*** SUPPLIED RECORDS Section Begins ***

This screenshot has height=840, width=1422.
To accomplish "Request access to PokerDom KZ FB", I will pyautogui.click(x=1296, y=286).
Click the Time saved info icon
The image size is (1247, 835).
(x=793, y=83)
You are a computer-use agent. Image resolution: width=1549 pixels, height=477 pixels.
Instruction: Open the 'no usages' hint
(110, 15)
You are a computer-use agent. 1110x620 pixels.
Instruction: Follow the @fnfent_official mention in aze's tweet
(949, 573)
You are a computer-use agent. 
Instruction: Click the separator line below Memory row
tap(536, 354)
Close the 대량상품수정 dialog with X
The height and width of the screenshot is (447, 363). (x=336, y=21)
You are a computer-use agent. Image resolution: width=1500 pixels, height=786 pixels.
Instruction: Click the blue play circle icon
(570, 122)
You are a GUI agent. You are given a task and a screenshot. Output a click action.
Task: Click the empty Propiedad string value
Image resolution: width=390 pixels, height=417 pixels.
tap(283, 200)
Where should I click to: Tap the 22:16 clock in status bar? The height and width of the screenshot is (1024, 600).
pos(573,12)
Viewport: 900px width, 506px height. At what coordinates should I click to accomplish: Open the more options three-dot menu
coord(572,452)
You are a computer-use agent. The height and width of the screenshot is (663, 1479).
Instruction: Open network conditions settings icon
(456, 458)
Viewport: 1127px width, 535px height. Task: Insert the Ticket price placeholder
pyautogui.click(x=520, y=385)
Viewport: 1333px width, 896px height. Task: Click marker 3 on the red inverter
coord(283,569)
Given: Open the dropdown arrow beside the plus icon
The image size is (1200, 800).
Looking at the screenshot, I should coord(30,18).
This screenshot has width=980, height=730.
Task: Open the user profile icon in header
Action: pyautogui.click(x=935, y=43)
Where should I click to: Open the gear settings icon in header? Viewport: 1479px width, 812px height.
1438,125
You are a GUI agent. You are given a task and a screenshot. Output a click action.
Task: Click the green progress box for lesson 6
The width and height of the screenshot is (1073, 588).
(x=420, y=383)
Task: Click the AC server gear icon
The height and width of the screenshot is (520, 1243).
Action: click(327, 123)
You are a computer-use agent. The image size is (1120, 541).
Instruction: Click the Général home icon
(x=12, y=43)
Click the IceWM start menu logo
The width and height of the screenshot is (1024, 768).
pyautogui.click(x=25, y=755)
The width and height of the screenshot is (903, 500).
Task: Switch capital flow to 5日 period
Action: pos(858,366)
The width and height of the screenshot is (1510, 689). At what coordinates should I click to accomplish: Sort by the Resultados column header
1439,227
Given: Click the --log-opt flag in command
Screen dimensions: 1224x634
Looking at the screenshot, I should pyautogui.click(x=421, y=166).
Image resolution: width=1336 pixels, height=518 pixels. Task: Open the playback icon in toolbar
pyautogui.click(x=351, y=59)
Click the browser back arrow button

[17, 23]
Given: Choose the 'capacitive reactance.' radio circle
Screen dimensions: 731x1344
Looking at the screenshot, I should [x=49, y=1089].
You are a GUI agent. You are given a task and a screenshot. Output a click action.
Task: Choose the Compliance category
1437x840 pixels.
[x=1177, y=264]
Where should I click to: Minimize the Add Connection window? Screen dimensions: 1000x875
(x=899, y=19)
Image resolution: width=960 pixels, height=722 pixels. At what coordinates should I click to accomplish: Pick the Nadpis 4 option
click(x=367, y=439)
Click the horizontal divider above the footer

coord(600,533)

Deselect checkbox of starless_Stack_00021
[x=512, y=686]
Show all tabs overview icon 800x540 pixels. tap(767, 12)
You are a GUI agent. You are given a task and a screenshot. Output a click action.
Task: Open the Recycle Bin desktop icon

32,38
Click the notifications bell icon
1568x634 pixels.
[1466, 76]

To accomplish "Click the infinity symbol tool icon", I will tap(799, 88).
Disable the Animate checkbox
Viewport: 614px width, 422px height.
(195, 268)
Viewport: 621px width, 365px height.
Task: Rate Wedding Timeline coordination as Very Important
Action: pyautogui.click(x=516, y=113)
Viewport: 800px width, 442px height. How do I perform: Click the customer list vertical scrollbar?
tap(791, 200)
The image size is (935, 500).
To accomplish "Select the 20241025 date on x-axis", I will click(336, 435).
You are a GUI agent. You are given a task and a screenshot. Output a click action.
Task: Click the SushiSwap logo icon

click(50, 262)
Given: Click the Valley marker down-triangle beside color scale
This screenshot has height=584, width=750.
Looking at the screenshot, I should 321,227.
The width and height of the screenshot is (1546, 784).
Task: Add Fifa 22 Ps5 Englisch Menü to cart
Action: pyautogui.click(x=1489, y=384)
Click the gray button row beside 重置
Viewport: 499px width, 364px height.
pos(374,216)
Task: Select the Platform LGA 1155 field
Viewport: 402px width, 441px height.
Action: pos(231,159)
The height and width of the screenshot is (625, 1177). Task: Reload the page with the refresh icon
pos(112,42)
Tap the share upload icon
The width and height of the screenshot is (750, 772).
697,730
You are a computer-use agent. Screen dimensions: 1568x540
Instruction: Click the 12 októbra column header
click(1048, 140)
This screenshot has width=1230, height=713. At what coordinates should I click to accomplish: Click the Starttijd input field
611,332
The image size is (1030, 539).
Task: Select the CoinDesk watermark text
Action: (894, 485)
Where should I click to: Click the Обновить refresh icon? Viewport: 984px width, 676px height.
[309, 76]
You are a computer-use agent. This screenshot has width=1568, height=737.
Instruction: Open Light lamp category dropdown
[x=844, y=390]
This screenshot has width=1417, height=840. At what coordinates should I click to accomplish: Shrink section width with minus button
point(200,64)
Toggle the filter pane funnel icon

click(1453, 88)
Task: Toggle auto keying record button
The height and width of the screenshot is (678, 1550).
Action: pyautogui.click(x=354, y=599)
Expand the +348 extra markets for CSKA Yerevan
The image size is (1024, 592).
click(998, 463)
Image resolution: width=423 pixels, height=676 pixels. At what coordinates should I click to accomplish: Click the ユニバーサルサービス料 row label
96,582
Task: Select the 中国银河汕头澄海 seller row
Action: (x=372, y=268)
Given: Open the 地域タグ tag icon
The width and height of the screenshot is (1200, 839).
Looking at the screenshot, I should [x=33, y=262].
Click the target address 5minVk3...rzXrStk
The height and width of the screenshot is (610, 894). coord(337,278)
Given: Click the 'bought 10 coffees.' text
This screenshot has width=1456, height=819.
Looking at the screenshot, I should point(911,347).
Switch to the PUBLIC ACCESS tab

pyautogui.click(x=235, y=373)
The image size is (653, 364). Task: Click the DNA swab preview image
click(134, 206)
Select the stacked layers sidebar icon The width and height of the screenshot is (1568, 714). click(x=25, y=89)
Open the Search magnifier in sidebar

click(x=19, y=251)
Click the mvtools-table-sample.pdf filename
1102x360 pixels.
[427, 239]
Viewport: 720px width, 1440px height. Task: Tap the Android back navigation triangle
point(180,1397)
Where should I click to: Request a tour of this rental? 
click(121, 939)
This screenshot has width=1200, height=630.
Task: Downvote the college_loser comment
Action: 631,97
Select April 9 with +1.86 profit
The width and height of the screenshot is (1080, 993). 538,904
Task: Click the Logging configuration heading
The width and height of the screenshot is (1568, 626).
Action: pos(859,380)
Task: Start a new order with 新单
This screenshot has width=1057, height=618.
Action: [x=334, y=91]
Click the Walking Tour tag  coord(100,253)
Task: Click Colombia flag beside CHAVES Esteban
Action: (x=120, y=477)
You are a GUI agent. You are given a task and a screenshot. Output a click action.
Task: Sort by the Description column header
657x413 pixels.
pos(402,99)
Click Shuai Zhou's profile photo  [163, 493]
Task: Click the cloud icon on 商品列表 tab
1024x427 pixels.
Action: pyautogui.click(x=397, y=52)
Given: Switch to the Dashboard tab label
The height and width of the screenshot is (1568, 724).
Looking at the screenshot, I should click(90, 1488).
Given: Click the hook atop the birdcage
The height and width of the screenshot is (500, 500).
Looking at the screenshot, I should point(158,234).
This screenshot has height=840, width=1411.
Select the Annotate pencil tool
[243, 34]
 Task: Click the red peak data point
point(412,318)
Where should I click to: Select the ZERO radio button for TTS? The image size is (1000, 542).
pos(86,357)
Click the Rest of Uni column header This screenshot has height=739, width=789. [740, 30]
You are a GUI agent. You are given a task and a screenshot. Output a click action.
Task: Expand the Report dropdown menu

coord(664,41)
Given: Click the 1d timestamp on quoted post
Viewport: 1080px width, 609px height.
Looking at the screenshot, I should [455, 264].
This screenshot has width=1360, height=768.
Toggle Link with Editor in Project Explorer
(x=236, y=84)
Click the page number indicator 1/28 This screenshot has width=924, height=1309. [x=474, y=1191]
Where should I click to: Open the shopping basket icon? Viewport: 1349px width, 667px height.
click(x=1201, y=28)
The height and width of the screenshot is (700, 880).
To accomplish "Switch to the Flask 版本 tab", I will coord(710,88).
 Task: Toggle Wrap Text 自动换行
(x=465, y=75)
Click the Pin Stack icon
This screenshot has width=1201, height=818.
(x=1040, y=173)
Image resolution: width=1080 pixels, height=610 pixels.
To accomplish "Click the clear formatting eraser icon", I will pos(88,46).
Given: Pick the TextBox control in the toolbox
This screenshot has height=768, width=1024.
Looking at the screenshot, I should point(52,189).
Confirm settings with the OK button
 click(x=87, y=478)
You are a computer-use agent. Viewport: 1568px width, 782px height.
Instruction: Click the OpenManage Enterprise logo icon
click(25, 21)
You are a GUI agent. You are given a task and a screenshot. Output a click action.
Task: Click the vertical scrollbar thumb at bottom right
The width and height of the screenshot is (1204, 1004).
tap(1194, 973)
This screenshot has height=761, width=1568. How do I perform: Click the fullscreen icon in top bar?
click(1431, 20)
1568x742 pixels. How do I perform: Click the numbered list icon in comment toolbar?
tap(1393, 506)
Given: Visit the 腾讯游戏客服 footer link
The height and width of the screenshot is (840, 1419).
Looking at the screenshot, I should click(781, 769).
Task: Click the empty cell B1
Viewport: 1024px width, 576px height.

*** SUPPLIED RECORDS Section Ends ***

▶ ACTION ITEM:
Please go over the data above and copy each line with "computer" in it.

▶ RESPONSE:
You are a computer-use agent. Image resolution: width=1549 pixels, height=477 pixels.
You are a computer-use agent. 1110x620 pixels.
You are a computer-use agent. 
You are a computer-use agent. Image resolution: width=1500 pixels, height=786 pixels.
You are a computer-use agent. The height and width of the screenshot is (663, 1479).
You are a computer-use agent. The image size is (1120, 541).
You are a computer-use agent. Screen dimensions: 1568x540
You are a computer-use agent. This screenshot has width=1568, height=737.
You are a computer-use agent. Viewport: 1568px width, 782px height.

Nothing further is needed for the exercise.